◆ **READING TEXT**:
--------------------------------
Expecting to get funding from VCs without having pitched them is like expecting an invitation for a job interview without having sent an application. Only when you pitch your business to VCs will they assess your business and fund it if they deem it worthy. While no amount of preparation will guarantee that you will be able to get a VC’s check, being unprepared is the shortest route to failure.
You have only one chance to make the right impression about your business, and the last thing you want is blow that chance with poor preparation. Before sending your pitch to a VC, you need to research the VCs that you will approach.
Not every VC will fund your business, so it is very important that you narrow down your list to VCs that are always interested in your industry. In fact, you are much better off contacting two investors that are fit for your business than sending pitches to 20 randomly-chosen VCs, hoping that at least one of your pitches would fall on “fertile ground.”
How to Pitch Venture Capitalists Successfully
Table of Content
1. Send an email introduction
Having listed the VCs you intend to approach, the next step is to start the actual pitching process. How? By sending a well-crafted email that introduces your business and presents your elevator pitch. Your elevator pitch is a brief synopsis of your business rendered in just a few sentences. A good elevator pitch conveys the problem you solve, the solution you provide, and the people you do it for (or, in brief, the problem, solution, and market size).
To come up with a powerful elevator pitch, you should think about how Netflix.com solved people’s problem of having to go to the video store to rent a movie. People hated traveling to and from the video store just to rent movies, and they hate paying late fees, too.
But Netflix solved this problem by providing a solution that spared people from the stress of visiting video stores and the frustration of paying late fees. So, a brilliant elevator pitch would explain the problem like this:
“Frequently visiting the video store is strenuous. People hate traveling to and from video stores just to rent movies, and they hate paying late fees, too.”
--------------------------------
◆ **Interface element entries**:
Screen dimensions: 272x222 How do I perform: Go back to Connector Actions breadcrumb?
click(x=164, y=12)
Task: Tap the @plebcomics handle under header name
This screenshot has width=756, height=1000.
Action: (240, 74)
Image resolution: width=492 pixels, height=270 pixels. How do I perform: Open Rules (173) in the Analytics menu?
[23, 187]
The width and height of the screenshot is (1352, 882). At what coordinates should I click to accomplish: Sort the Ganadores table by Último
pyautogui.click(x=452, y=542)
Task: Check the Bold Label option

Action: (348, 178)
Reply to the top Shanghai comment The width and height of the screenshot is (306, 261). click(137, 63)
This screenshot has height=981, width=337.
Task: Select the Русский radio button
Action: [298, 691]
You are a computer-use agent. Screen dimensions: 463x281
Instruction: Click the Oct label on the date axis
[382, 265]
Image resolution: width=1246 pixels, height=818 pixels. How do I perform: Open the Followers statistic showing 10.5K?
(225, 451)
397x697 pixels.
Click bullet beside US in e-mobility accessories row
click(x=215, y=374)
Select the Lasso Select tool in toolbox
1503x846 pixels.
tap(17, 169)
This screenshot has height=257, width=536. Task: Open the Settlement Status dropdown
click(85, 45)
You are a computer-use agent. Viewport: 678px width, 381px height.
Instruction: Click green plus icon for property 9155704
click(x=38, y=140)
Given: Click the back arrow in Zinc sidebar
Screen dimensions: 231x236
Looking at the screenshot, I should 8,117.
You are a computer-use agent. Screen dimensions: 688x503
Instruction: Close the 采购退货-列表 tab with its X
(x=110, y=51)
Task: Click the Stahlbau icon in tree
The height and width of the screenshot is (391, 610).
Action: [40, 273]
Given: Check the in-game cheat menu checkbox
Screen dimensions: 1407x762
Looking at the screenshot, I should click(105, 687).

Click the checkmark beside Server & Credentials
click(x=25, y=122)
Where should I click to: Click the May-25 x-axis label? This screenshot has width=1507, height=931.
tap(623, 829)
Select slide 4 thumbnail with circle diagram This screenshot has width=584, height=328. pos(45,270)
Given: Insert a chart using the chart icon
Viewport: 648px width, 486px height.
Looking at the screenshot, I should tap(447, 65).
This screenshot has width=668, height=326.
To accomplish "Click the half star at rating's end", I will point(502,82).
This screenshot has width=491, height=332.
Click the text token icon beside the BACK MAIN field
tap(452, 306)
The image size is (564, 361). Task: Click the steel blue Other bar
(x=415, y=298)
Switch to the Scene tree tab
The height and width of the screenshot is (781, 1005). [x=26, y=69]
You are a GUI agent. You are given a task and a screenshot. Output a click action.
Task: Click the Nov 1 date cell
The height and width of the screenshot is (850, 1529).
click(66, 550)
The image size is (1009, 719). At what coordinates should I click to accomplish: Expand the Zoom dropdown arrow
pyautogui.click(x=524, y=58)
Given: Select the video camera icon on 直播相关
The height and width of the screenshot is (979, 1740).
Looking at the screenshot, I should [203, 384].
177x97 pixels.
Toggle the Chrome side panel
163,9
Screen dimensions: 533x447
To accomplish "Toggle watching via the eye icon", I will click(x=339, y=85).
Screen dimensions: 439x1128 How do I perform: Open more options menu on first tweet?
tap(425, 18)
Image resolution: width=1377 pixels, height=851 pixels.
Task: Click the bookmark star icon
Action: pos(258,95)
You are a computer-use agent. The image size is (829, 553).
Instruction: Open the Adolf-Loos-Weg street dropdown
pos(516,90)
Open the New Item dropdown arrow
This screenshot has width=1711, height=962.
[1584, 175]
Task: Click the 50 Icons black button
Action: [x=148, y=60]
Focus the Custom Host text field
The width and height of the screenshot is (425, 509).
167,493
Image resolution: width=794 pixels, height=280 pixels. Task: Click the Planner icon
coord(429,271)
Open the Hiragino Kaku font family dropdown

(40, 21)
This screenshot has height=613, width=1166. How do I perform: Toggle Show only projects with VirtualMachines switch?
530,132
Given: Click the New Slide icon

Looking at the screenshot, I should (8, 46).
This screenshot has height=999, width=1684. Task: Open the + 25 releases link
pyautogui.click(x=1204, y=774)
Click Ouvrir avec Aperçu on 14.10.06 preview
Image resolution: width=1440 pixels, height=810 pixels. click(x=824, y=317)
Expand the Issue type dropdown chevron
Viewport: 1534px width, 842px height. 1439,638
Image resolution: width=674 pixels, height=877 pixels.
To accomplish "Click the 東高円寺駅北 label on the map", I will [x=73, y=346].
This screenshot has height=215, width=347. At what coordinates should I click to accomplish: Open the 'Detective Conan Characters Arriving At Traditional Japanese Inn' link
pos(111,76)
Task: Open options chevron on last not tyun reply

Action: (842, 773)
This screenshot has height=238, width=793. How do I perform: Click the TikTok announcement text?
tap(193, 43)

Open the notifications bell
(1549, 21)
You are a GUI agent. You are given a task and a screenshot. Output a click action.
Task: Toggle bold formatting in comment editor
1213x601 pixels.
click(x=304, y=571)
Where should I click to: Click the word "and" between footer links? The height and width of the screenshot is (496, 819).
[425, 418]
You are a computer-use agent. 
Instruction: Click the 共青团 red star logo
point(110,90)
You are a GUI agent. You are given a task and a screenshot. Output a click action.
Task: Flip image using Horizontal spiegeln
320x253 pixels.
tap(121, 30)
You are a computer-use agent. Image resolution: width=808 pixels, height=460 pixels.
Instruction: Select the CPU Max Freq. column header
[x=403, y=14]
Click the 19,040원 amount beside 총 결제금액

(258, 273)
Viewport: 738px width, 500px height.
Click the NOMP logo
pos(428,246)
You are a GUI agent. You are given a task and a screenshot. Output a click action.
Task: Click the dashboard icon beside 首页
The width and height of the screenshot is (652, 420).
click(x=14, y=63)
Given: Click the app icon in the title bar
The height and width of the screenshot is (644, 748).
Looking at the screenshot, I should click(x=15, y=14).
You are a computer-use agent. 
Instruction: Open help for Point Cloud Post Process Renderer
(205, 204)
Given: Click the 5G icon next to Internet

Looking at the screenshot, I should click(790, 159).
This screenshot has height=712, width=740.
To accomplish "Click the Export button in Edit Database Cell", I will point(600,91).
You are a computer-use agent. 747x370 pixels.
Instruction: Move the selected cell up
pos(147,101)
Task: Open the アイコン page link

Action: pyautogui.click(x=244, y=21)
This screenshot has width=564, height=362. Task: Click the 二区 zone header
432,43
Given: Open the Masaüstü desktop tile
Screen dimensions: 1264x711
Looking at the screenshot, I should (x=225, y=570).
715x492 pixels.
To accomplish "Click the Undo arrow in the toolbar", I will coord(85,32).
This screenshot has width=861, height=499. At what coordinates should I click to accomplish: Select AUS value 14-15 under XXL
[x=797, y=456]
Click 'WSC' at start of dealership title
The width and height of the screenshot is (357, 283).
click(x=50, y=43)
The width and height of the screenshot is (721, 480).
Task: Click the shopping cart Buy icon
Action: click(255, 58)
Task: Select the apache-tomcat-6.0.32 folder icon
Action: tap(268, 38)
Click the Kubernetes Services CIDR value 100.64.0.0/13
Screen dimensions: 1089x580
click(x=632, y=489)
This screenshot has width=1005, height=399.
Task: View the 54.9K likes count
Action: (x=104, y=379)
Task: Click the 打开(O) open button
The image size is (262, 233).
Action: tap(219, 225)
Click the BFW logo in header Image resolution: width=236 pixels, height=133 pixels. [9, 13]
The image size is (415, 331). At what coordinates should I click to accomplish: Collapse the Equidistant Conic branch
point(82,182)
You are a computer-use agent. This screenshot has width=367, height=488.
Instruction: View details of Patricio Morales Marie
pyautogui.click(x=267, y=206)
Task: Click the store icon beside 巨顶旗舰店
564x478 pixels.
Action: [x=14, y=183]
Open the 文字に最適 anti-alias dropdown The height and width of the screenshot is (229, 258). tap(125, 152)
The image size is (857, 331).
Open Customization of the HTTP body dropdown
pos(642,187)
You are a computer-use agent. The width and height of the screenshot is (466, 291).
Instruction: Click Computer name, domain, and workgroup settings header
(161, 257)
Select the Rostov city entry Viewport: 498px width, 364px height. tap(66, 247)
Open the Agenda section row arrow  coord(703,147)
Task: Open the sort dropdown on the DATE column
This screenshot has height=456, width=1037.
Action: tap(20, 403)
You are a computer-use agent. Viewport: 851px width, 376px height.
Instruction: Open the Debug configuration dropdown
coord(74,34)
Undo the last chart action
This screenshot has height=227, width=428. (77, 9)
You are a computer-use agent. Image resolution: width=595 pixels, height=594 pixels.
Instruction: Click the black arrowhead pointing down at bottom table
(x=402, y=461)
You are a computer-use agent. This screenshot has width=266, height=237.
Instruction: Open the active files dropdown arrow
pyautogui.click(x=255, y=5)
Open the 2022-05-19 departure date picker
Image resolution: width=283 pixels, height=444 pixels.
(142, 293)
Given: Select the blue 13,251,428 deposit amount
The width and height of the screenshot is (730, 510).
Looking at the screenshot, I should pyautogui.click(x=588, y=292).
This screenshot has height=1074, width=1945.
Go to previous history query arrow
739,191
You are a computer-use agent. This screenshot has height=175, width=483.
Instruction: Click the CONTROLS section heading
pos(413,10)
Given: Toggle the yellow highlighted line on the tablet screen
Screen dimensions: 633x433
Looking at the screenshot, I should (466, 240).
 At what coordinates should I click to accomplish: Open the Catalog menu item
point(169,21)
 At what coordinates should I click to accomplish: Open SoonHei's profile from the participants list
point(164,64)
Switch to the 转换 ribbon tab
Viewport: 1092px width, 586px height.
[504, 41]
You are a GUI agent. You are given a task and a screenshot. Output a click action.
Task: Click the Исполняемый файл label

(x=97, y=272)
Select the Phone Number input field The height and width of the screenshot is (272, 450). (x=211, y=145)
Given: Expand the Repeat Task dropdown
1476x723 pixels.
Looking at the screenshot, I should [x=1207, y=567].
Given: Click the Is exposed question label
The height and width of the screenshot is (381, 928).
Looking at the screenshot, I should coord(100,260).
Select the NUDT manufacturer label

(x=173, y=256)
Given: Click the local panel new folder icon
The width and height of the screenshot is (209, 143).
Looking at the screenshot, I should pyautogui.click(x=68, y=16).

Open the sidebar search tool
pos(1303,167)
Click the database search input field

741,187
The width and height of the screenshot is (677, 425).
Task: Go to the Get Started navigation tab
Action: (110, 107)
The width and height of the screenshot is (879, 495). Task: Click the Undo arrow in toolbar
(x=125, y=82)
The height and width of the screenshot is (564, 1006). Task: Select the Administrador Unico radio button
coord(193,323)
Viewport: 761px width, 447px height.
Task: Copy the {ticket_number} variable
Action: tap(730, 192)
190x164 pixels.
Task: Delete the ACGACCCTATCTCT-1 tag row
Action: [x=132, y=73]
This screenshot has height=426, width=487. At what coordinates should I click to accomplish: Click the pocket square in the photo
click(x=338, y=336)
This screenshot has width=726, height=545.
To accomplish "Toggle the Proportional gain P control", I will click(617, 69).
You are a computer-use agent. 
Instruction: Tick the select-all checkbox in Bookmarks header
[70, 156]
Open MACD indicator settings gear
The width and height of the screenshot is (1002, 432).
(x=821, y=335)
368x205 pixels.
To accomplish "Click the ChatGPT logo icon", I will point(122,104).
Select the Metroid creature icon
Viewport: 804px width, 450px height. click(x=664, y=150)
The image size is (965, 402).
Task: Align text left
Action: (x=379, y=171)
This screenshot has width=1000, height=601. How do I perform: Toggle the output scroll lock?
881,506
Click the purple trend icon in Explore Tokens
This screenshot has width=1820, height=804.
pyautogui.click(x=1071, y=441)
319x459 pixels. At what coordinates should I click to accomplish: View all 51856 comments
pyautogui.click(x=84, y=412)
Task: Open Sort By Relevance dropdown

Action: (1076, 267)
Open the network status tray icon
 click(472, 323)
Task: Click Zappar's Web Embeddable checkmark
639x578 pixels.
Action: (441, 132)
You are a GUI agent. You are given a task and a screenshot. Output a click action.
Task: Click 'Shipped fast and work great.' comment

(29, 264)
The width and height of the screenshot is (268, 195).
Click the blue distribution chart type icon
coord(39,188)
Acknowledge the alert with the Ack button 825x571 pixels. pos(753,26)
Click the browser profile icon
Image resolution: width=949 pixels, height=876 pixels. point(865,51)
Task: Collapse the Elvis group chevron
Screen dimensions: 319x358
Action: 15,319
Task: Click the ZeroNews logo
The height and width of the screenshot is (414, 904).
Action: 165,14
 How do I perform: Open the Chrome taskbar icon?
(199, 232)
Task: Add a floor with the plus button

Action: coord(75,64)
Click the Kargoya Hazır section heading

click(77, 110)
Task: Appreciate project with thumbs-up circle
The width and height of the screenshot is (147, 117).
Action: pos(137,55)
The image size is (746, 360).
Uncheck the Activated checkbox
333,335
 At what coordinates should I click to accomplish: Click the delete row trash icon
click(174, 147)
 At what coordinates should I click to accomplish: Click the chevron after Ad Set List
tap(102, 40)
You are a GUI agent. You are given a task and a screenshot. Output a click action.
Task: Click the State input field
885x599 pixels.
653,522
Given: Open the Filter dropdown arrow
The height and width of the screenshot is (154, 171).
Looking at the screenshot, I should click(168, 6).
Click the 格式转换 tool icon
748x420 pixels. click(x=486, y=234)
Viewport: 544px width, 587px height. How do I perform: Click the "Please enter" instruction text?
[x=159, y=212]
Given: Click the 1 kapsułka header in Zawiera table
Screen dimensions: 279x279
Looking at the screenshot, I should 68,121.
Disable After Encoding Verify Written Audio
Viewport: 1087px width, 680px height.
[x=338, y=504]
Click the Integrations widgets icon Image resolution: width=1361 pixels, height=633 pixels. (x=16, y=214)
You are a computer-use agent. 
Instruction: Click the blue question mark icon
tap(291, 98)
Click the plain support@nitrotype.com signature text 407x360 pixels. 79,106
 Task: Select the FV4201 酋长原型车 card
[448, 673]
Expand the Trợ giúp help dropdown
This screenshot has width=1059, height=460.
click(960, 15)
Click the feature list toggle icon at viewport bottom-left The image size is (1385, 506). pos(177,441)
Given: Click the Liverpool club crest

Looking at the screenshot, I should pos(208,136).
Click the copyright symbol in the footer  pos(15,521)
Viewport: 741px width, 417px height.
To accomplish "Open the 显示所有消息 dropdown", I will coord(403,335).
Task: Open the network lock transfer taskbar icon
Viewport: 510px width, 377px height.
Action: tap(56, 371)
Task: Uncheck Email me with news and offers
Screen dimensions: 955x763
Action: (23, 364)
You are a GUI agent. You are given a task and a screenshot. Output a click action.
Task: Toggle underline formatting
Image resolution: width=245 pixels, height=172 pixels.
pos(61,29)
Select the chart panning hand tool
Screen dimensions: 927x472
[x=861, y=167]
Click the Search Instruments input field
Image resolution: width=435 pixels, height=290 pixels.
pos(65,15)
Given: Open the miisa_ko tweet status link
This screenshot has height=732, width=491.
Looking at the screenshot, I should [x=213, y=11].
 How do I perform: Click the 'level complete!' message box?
--------------------------------
◆ **TASKS TO COMPLETE**:
**a)** Decide whether each statement agrees with the text on pitching venture capitalists: (i) a good elevator pitch covers the problem, the solution, and the people it serves; (ii) sending pitches to 20 randomly chosen VCs is recommended over contacting two well-suited investors; (iii) enough preparation guarantees a VC's check. Answer yes or no for each, and please quote the deciding words of the text.
**b)** Write the next part of the text on pitching venture capitalists, picking up right after its last sentence.
Nothing in the entries is needed.

◆ **TASK RESPONSES**:
**a)**
(i) Yes: "A good elevator pitch conveys the problem you solve, the solution you provide, and the people you do it for"
(ii) No: "you are much better off contacting two investors that are fit for your business than sending pitches to 20 randomly-chosen VCs"
(iii) No: "no amount of preparation will guarantee that you will be able to get a VC’s check"

**b)**
As you can see, everyone can relate to this problem, which makes it attention grabbing. So, think of how to modify your “problem” so that everyone can easily understand it. The next item in your elevator pitch is the solution. A well-written solution to the problem solved by Netflix would go like this:
“Netflix enables customers to order for their favorite movies and delivers the movies right to their doorstep—and they never have to pay any late fees.”
Did you notice how the solution directly addresses the pain points of the problem? This is how you should write yours, too. Highlighting the problem and your solution is just fine, but if the market size of the problem isn’t very large, you are not likely to get a VC interested. VCs want to invest in businesses that solve a painful problem in a giant market.
So, if research revealed that the Netflix idea will be of help to over 90 million Americans who visit video stores, then this statistic can be tied to the problem and solution to produce a short elevator pitch that comprises all the three elements. And it would go like this:
“Netflix helps over 90 million Americans avoid frequenting the video store by delivering movies directly to their doorstep without paying any late fees.”
Can you see how the brief elevator pitch conveyed everything that a VC wants to know? So, craft yours using the same model.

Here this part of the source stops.